Friday, June 14, 2013

Cavanaugh v. Woods Cross City, Utah, 2013 WL 2501748 (10th Cir. June 12, 2013): On a previous appeal, this civil rights case alleging excessive force was remanded for trial. The jury found that the cop did not use excessive force where the officer tased in the back a woman he knew was mentally ill. she fell, hit her head and was severely injured. There was sufficient evidence that the officer thought the woman was an immediate threat, justifying the tasing, where the officer had responded to a report that she had left the house with a kitchen knife (not known whether it was a butter knife, paring knife, or samurai cleaver), he encountered someone in the front yard wearing a dark hooded sweatshirt with the hood pulled over the head (highly suspicious in February in Utah), she wouldn't answer the cop when he shouted at her, she had her hands under her armpits and no shoes on, she began walking rapidly toward her house, the cop grabbed her and ordered her to stop, she shook free and began running for her house, and the cop shot her in the back, causing her to fall and hit her head on the steps to her house.

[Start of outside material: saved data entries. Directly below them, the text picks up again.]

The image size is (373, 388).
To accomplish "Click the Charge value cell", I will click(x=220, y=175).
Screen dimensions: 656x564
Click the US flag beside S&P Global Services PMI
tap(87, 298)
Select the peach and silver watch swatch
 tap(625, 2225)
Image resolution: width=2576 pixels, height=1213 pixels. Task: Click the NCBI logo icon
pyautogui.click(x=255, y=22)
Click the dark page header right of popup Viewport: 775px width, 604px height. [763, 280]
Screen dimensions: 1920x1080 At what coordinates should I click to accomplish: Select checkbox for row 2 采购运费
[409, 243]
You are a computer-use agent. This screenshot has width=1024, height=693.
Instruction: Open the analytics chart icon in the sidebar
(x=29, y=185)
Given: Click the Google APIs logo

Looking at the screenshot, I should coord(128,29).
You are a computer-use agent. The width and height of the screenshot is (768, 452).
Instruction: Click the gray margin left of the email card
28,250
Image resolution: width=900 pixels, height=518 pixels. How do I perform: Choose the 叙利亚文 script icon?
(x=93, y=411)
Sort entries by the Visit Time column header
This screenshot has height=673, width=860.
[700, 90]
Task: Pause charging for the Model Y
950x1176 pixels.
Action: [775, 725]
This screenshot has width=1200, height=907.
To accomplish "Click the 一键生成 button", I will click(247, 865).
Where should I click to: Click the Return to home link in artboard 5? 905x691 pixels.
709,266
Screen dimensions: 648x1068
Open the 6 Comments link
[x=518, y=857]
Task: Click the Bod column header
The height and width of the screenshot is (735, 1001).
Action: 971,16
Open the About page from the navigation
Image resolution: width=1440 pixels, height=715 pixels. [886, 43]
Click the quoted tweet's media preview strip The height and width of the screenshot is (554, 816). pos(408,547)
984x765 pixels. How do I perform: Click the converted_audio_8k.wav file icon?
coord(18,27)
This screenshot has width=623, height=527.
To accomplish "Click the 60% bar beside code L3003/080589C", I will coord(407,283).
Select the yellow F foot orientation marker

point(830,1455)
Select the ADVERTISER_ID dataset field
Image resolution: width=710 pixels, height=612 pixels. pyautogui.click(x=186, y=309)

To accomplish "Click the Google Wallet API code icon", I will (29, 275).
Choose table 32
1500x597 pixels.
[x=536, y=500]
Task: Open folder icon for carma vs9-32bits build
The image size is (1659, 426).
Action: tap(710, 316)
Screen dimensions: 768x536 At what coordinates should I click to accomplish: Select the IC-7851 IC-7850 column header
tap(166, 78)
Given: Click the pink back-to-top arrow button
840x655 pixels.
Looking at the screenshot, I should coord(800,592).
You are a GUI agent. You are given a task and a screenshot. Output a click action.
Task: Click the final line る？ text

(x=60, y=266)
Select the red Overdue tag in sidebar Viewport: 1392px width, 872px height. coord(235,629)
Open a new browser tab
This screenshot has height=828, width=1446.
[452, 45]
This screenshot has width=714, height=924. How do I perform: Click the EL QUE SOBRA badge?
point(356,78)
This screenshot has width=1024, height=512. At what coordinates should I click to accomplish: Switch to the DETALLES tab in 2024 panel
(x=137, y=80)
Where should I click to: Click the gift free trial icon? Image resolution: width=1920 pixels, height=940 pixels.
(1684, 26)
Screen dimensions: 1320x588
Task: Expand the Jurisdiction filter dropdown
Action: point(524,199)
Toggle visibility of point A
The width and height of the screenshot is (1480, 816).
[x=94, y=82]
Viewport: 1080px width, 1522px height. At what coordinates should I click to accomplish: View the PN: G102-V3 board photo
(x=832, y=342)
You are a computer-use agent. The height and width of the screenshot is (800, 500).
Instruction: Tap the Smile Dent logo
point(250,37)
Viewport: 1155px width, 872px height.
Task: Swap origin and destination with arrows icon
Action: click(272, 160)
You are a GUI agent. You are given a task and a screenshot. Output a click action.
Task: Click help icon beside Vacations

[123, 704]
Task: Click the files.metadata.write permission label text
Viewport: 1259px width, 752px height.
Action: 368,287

The neighbor's account was quite different, but the jury could believe the cop so the evidence was sufficient. The Court rejected some challenges to the jury instructions. In addition, it concluded that any error from allowing evidence that the cop subjectively feared bad things might happen if the woman reentered the house was cured by telling the jury that that standard was "objective" and did not depend on the officer's motivations (because jurors always understand and follow the instructions).